# Цель упражнения:
Оформите все строки материала ниже в виде нумерованного списка, опустив пустые строки.

# Показанный материал:
::::::::
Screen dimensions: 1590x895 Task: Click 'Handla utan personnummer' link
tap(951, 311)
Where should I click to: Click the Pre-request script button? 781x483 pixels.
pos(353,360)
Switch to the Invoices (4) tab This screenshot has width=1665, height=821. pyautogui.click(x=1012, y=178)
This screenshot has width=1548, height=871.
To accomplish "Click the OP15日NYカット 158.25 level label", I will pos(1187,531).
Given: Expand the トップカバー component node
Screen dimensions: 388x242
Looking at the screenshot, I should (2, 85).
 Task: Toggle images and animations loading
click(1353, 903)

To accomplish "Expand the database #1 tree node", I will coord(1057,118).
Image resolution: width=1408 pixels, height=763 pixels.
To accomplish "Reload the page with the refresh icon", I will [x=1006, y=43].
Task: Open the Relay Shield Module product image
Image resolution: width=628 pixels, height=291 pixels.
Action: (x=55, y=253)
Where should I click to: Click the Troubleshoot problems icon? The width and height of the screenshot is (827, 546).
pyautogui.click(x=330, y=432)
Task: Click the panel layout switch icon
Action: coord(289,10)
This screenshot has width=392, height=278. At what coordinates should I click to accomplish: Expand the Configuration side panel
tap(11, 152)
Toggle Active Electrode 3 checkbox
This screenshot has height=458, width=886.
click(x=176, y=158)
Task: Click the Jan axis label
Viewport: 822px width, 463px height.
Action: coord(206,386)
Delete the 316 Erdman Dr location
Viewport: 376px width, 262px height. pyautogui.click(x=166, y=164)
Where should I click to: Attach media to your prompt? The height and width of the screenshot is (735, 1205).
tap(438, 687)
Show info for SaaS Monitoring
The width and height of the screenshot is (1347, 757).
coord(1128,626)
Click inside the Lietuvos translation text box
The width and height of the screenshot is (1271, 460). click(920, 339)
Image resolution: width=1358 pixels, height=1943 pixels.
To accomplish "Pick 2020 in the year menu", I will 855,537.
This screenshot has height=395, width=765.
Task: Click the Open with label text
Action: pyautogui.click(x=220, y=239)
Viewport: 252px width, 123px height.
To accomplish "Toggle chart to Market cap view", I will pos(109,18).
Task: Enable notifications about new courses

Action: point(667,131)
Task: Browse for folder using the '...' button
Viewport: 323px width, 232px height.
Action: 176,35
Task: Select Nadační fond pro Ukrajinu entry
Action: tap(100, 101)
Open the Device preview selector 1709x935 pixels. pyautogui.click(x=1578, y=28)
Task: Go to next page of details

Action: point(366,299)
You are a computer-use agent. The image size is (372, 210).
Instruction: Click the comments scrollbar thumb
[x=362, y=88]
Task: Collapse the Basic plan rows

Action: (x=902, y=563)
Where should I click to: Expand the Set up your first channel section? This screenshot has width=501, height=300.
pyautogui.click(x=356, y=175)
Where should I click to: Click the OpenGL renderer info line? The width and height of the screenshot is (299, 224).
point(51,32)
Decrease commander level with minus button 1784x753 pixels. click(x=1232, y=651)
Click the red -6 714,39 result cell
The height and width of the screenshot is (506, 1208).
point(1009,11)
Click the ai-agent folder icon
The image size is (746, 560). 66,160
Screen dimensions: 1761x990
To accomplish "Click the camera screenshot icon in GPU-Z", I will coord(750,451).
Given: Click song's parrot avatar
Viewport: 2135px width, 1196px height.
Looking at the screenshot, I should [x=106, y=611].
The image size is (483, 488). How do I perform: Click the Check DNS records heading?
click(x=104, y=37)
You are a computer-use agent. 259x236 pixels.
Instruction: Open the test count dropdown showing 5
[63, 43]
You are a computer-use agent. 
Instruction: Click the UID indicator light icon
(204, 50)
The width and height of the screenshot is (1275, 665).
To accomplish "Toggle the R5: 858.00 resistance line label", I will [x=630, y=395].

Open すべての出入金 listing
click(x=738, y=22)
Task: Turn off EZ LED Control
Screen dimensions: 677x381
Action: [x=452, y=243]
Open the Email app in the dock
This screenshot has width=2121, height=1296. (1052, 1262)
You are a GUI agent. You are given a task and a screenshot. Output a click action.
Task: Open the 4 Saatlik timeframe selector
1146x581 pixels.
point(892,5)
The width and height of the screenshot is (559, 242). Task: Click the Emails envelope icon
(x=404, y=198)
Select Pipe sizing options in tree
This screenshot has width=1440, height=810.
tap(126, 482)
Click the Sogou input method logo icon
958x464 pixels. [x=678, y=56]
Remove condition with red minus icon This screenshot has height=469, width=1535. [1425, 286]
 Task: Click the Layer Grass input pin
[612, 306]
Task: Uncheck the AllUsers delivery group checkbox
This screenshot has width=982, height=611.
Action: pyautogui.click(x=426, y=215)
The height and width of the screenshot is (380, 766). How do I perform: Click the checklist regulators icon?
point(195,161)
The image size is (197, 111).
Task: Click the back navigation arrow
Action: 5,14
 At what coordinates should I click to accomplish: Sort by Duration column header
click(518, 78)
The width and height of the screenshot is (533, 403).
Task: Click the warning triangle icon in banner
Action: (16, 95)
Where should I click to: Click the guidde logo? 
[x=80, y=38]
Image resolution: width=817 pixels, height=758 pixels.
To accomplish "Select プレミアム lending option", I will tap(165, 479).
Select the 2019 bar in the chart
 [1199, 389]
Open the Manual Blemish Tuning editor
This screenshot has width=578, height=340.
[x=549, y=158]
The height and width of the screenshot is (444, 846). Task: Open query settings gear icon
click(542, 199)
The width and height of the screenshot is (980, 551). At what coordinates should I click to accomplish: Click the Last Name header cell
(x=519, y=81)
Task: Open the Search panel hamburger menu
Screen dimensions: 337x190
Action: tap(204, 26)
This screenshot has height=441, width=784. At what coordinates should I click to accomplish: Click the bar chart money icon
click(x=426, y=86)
::::::::
# Ответ к заданию:
1. Screen dimensions: 1590x895 Task: Click 'Handla utan personnummer' link
2. tap(951, 311)
3. Where should I click to: Click the Pre-request script button? 781x483 pixels.
4. pos(353,360)
5. Switch to the Invoices (4) tab This screenshot has width=1665, height=821. pyautogui.click(x=1012, y=178)
6. This screenshot has width=1548, height=871.
7. To accomplish "Click the OP15日NYカット 158.25 level label", I will pos(1187,531).
8. Given: Expand the トップカバー component node
9. Screen dimensions: 388x242
10. Looking at the screenshot, I should (2, 85).
11.  Task: Toggle images and animations loading
12. click(1353, 903)
13. To accomplish "Expand the database #1 tree node", I will coord(1057,118).
14. Image resolution: width=1408 pixels, height=763 pixels.
15. To accomplish "Reload the page with the refresh icon", I will [x=1006, y=43].
16. Task: Open the Relay Shield Module product image
17. Image resolution: width=628 pixels, height=291 pixels.
18. Action: (x=55, y=253)
19. Where should I click to: Click the Troubleshoot problems icon? The width and height of the screenshot is (827, 546).
20. pyautogui.click(x=330, y=432)
21. Task: Click the panel layout switch icon
22. Action: coord(289,10)
23. This screenshot has width=392, height=278. At what coordinates should I click to accomplish: Expand the Configuration side panel
24. tap(11, 152)
25. Toggle Active Electrode 3 checkbox
26. This screenshot has height=458, width=886.
27. click(x=176, y=158)
28. Task: Click the Jan axis label
29. Viewport: 822px width, 463px height.
30. Action: coord(206,386)
31. Delete the 316 Erdman Dr location
32. Viewport: 376px width, 262px height. pyautogui.click(x=166, y=164)
33. Where should I click to: Attach media to your prompt? The height and width of the screenshot is (735, 1205).
34. tap(438, 687)
35. Show info for SaaS Monitoring
36. The width and height of the screenshot is (1347, 757).
37. coord(1128,626)
38. Click inside the Lietuvos translation text box
39. The width and height of the screenshot is (1271, 460). click(920, 339)
40. Image resolution: width=1358 pixels, height=1943 pixels.
41. To accomplish "Pick 2020 in the year menu", I will 855,537.
42. This screenshot has height=395, width=765.
43. Task: Click the Open with label text
44. Action: pyautogui.click(x=220, y=239)
45. Viewport: 252px width, 123px height.
46. To accomplish "Toggle chart to Market cap view", I will pos(109,18).
47. Task: Enable notifications about new courses
48. Action: point(667,131)
49. Task: Browse for folder using the '...' button
50. Viewport: 323px width, 232px height.
51. Action: 176,35
52. Task: Select Nadační fond pro Ukrajinu entry
53. Action: tap(100, 101)
54. Open the Device preview selector 1709x935 pixels. pyautogui.click(x=1578, y=28)
55. Task: Go to next page of details
56. Action: point(366,299)
57. You are a computer-use agent. The image size is (372, 210).
58. Instruction: Click the comments scrollbar thumb
59. [x=362, y=88]
60. Task: Collapse the Basic plan rows
61. Action: (x=902, y=563)
62. Where should I click to: Expand the Set up your first channel section? This screenshot has width=501, height=300.
63. pyautogui.click(x=356, y=175)
64. Where should I click to: Click the OpenGL renderer info line? The width and height of the screenshot is (299, 224).
65. point(51,32)
66. Decrease commander level with minus button 1784x753 pixels. click(x=1232, y=651)
67. Click the red -6 714,39 result cell
68. The height and width of the screenshot is (506, 1208).
69. point(1009,11)
70. Click the ai-agent folder icon
71. The image size is (746, 560). 66,160
72. Screen dimensions: 1761x990
73. To accomplish "Click the camera screenshot icon in GPU-Z", I will coord(750,451).
74. Given: Click song's parrot avatar
75. Viewport: 2135px width, 1196px height.
76. Looking at the screenshot, I should [x=106, y=611].
77. The image size is (483, 488). How do I perform: Click the Check DNS records heading?
78. click(x=104, y=37)
79. You are a computer-use agent. 259x236 pixels.
80. Instruction: Open the test count dropdown showing 5
81. [63, 43]
82. You are a computer-use agent. 
83. Instruction: Click the UID indicator light icon
84. (204, 50)
85. The width and height of the screenshot is (1275, 665).
86. To accomplish "Toggle the R5: 858.00 resistance line label", I will [x=630, y=395].
87. Open すべての出入金 listing
88. click(x=738, y=22)
89. Task: Turn off EZ LED Control
90. Screen dimensions: 677x381
91. Action: [x=452, y=243]
92. Open the Email app in the dock
93. This screenshot has width=2121, height=1296. (1052, 1262)
94. You are a GUI agent. You are given a task and a screenshot. Output a click action.
95. Task: Open the 4 Saatlik timeframe selector
96. 1146x581 pixels.
97. point(892,5)
98. The width and height of the screenshot is (559, 242). Task: Click the Emails envelope icon
99. (x=404, y=198)
100. Select Pipe sizing options in tree
101. This screenshot has width=1440, height=810.
102. tap(126, 482)
103. Click the Sogou input method logo icon
104. 958x464 pixels. [x=678, y=56]
105. Remove condition with red minus icon This screenshot has height=469, width=1535. [1425, 286]
106.  Task: Click the Layer Grass input pin
107. [612, 306]
108. Task: Uncheck the AllUsers delivery group checkbox
109. This screenshot has width=982, height=611.
110. Action: pyautogui.click(x=426, y=215)
111. The height and width of the screenshot is (380, 766). How do I perform: Click the checklist regulators icon?
112. point(195,161)
113. The image size is (197, 111).
114. Task: Click the back navigation arrow
115. Action: 5,14
116.  At what coordinates should I click to accomplish: Sort by Duration column header
117. click(518, 78)
118. The width and height of the screenshot is (533, 403).
119. Task: Click the warning triangle icon in banner
120. Action: (16, 95)
121. Where should I click to: Click the guidde logo? 
122. [x=80, y=38]
123. Image resolution: width=817 pixels, height=758 pixels.
124. To accomplish "Select プレミアム lending option", I will tap(165, 479).
125. Select the 2019 bar in the chart
126.  [1199, 389]
127. Open the Manual Blemish Tuning editor
128. This screenshot has width=578, height=340.
129. [x=549, y=158]
130. The height and width of the screenshot is (444, 846). Task: Open query settings gear icon
131. click(542, 199)
132. The width and height of the screenshot is (980, 551). At what coordinates should I click to accomplish: Click the Last Name header cell
133. (x=519, y=81)
134. Task: Open the Search panel hamburger menu
135. Screen dimensions: 337x190
136. Action: tap(204, 26)
137. This screenshot has height=441, width=784. At what coordinates should I click to accomplish: Click the bar chart money icon
138. click(x=426, y=86)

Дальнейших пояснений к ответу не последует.